◆ Exercise instructions ◆
Whenever a line below holds the word "computer", copy that line.

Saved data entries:
══════════════════════════════
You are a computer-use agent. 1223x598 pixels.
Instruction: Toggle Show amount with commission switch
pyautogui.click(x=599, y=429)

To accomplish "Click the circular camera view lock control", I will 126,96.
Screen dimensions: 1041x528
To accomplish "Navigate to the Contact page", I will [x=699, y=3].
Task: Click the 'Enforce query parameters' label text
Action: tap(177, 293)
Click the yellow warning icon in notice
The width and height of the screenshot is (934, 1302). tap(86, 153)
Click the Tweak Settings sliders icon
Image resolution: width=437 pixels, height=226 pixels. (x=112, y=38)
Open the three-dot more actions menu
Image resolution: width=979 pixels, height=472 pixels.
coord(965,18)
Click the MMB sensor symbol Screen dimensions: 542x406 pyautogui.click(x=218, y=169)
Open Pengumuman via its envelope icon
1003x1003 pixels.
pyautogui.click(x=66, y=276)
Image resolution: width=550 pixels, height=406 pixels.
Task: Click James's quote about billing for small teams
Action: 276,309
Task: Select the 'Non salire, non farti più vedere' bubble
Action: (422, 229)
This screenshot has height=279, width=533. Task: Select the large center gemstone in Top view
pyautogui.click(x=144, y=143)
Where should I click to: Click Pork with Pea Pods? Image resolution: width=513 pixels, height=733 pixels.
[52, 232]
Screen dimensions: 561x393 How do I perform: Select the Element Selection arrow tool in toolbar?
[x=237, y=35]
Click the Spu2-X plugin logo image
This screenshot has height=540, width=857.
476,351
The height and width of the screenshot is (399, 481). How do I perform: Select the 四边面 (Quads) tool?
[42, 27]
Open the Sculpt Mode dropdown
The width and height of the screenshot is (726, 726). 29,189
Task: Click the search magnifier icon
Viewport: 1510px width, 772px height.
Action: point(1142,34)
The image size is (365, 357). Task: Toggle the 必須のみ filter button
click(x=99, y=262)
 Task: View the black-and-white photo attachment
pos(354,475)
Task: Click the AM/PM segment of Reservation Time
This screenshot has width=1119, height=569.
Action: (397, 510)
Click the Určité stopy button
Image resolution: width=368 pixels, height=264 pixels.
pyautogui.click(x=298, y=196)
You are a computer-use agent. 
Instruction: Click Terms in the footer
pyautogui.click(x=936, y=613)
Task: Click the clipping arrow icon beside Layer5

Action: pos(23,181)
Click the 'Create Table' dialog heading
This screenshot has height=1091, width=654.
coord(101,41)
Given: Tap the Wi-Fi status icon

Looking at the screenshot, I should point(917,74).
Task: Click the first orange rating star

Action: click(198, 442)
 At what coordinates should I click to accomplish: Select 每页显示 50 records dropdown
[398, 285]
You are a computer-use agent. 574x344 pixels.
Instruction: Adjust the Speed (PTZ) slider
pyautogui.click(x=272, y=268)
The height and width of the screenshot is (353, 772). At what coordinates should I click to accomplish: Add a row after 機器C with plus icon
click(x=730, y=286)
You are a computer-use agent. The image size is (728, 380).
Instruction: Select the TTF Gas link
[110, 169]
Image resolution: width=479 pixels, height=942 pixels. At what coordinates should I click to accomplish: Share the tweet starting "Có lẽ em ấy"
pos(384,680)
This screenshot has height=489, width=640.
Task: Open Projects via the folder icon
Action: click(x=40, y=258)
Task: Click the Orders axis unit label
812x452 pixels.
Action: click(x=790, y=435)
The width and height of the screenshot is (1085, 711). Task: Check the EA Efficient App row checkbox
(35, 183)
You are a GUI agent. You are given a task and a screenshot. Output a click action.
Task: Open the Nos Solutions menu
══════════════════════════════
◆ Answer to the problem ◆
You are a computer-use agent. 1223x598 pixels.
You are a computer-use agent. 
You are a computer-use agent. 574x344 pixels.
You are a computer-use agent. The image size is (728, 380).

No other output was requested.